J. N. D. Anderson as "...a scholar of international repute and one eminently qualified to deal with the subject of evidence. He is one of the world's leading authorities on Islamic law...He is dean of the faculty of law in the University of London, chairman of the department of Oriental law at the School of Oriental and African Studies, and director of the Institute of Advanced Legal Studies in the University of London." This outstanding British scholar who is today influential in the field of international jurisprudence says: "The evidence for the historical basis of the Christian faith, for the essential validity of the New Testament witness to the person and teaching of Christ Himself, for the fact and significance of His atoning death, and for the historicity of the empty tomb and the apostolic testimony to the resurrection, is such as to provide an adequate foundation for the venture of faith."
At random:
Michael Green says that "...two able young men, Gilbert West and Lord Lyttleton, went up to Oxford. They were friends of Dr. Johnson and Alexander Pope, in the swim of society. They were determined to attack the very basis of the Christian faith. So Littleton settled down to prove that Saul of Tarsus was never converted to Christianity, and West to demonstrate that Jesus never rose from the tomb. "Some time later, they met to discuss their findings. Both were a little sheepish. For they had come independently to similar and disturbing conclusions. Littleton found, on examination, that Saul of Tarsus did become a radically new man through his conversion to Christianity; and West found that the evidence pointed unmistakable to the fact that Jesus did rise from the dead. You may still find his book in a large library. It is entitled Observations on the History and Evidences of the Resurrection of Jesus Christ, and was published in 1747. On the fly-leaf he has had printed his telling quotation from Ecclesiasticus 11:7, which might be adopted with profit by any modern agnostic: 'Blame not before thou hast examined the truth.' "
"The evidence points unmistakably to the fact that on the third day Jesus rose. This was the conclusion to which a former Chief Justice of England, Lord Darling, came. At a private dinner party the talk turned to the truth of Christianity, and particularly to a certain book dealing with the resurrection. Placing his fingertips together, assuming a judicial attitude, and speaking with a quiet emphasis that was extraordinarily impressive, he said, 'We, say Christians, are asked to take a very great deal on trust; the teachings, for example, and the miracles of Jesus. If we had to take all on trust, I, for one, should be skeptical. The crux of the problem of whether Jesus was, or was not, what He proclaimed Himself to be, just surely depend upon the truth or otherwise of the resurrection. On that greatest point we are not merely asked to have faith. In its favor as living truth there exists such overwhelming evidence, positive and negative, factual and circumstantial, that no intelligent jury in the world could fail to bring in a verdict that the resurrection story is true.' "

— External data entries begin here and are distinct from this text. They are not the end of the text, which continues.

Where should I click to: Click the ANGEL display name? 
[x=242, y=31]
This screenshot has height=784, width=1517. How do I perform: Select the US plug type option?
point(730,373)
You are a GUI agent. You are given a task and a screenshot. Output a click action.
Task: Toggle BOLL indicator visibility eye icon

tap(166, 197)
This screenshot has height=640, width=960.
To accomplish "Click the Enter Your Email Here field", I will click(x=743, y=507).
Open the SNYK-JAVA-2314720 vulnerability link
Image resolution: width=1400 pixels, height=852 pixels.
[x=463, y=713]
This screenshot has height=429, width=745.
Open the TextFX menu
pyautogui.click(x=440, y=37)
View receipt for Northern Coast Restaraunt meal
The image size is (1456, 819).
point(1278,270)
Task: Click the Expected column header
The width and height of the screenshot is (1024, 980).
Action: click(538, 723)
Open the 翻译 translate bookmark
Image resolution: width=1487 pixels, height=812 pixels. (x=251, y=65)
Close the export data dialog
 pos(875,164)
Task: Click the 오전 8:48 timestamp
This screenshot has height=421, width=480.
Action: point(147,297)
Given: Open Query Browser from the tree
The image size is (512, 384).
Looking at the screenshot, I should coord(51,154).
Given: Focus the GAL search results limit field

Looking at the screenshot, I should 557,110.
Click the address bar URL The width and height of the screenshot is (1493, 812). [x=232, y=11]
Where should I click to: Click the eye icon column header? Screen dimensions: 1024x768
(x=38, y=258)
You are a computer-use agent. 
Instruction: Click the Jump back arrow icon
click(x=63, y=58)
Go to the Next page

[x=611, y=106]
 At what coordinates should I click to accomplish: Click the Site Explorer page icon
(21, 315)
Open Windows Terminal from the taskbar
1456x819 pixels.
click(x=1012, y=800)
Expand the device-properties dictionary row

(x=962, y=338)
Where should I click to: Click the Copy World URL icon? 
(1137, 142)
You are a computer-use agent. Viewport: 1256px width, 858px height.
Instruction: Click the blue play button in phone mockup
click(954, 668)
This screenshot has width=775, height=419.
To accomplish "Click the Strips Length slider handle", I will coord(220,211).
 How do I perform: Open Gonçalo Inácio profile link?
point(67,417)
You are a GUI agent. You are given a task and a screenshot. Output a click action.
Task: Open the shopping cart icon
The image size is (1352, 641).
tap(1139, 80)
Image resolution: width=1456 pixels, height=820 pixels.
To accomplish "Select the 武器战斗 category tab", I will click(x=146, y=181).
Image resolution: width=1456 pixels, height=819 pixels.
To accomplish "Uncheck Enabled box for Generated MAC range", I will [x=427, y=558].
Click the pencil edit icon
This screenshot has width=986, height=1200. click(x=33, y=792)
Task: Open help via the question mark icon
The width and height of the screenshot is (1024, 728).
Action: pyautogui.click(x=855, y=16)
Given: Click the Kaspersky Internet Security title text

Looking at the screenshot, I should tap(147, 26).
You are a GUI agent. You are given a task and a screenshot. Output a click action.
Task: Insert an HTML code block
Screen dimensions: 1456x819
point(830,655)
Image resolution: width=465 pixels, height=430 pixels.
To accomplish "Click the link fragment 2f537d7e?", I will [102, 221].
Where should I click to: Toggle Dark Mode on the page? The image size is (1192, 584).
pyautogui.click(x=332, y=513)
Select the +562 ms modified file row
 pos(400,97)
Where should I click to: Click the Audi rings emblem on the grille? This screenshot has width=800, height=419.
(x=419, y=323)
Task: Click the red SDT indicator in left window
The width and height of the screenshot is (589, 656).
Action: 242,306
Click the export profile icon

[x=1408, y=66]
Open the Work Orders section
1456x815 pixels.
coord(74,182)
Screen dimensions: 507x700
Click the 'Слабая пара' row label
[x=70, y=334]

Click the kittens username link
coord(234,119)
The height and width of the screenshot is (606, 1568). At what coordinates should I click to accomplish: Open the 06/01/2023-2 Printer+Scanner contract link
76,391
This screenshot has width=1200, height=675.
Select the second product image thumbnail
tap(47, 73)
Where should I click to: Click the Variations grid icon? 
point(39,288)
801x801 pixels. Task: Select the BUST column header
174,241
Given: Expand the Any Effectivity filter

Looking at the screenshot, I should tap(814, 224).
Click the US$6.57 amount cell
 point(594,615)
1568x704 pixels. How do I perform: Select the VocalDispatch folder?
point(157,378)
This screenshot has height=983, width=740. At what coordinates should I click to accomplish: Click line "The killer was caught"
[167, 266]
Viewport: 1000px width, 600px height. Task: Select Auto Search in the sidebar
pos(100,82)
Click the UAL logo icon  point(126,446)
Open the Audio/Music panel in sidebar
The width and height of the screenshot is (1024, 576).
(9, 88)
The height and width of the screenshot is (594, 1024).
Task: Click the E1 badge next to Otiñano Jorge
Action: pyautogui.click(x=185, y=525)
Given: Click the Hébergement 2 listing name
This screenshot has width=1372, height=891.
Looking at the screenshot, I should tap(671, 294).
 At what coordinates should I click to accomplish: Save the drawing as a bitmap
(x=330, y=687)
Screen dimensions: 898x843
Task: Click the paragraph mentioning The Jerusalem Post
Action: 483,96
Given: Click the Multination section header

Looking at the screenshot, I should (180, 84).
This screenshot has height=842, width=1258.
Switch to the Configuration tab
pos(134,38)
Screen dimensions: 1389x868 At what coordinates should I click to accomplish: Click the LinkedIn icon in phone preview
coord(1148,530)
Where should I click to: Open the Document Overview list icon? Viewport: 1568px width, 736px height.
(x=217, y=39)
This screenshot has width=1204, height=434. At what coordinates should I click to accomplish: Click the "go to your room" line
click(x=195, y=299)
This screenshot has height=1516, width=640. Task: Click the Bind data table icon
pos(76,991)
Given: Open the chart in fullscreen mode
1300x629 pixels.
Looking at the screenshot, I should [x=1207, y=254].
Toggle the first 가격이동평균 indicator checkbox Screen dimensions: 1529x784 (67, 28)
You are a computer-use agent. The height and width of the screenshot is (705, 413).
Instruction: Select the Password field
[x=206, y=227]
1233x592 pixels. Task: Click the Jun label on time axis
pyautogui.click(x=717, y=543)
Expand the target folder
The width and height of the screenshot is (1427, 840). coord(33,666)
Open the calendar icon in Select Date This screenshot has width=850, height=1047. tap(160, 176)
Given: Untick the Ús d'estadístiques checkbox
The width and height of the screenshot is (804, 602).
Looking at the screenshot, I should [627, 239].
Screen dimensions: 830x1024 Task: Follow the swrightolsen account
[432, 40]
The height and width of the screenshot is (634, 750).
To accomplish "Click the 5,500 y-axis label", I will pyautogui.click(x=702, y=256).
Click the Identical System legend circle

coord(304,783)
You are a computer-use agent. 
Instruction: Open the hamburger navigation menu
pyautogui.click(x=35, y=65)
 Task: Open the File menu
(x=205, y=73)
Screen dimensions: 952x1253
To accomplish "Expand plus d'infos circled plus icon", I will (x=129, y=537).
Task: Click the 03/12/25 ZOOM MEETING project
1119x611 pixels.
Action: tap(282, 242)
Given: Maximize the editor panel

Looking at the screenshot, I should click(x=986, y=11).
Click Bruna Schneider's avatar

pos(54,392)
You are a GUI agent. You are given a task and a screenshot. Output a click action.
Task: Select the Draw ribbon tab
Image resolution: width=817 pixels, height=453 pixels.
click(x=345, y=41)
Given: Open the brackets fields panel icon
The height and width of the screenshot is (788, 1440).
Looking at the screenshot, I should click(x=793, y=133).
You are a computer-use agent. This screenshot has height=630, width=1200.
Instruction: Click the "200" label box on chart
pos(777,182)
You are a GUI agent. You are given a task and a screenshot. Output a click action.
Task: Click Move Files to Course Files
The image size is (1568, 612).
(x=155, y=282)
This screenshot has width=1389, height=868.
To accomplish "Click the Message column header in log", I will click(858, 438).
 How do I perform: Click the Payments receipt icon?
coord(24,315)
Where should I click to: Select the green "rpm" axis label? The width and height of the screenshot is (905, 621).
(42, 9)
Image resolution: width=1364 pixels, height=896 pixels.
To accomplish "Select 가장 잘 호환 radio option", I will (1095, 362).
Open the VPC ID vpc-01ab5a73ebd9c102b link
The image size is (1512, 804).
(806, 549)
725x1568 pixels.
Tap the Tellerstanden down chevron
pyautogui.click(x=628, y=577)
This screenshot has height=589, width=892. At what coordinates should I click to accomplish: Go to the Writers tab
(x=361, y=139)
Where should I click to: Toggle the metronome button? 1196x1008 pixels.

Add in the greatest experts on testimony and evidence in human history (Simon Green Leaf, and Lord Lyndhurst) plus:
Leonardo da Vinci
Nicholas Copernicus
Sir Francis Bacon
Galileo Galilei
Rene Descartes
Blaise Pascal
Robert Boyle
Sir Isaac Newton
Gottfried Leibniz
Adam Smith
Antoine Lavoisier
Johann Wolfgang von Goethe
Michael Faraday
Sir George Stokes
Gregor Mendel
Louis Pasteur
William Thomson, Lord Kelvin
Thomas Edison
Alexander Graham Bell
Nicola Tesla
Max Planck
Wright Brothers
Guglielmo Marconi
Niels Bohr
Ludwig Wittgenstein
Michael Polanyi
C.S. Lewis
Johannes Gutenberg
Enrico Fermi
Allan Sandage
The 50 Most Influential Christians of All Time
Even from this very incomplete list it can easily be seen that faith is intellectually justified and claims that it is not are themselves not justified.
I asked a simple question: ''what does intellectually valid mean?''
Does it mean ''true'' or does it mean that ''it is understandable that one can think that''?
Or does it mean something else?
SO, I reiterate;
I was not attempting to suggest my scholars made God true just simply that they indicate faith is intellectually valid and has much evidence.
1. What does ''intellectually valid'' mean?
2. Last time I checked, the term ''faith'' precisely means to believe something without evidence.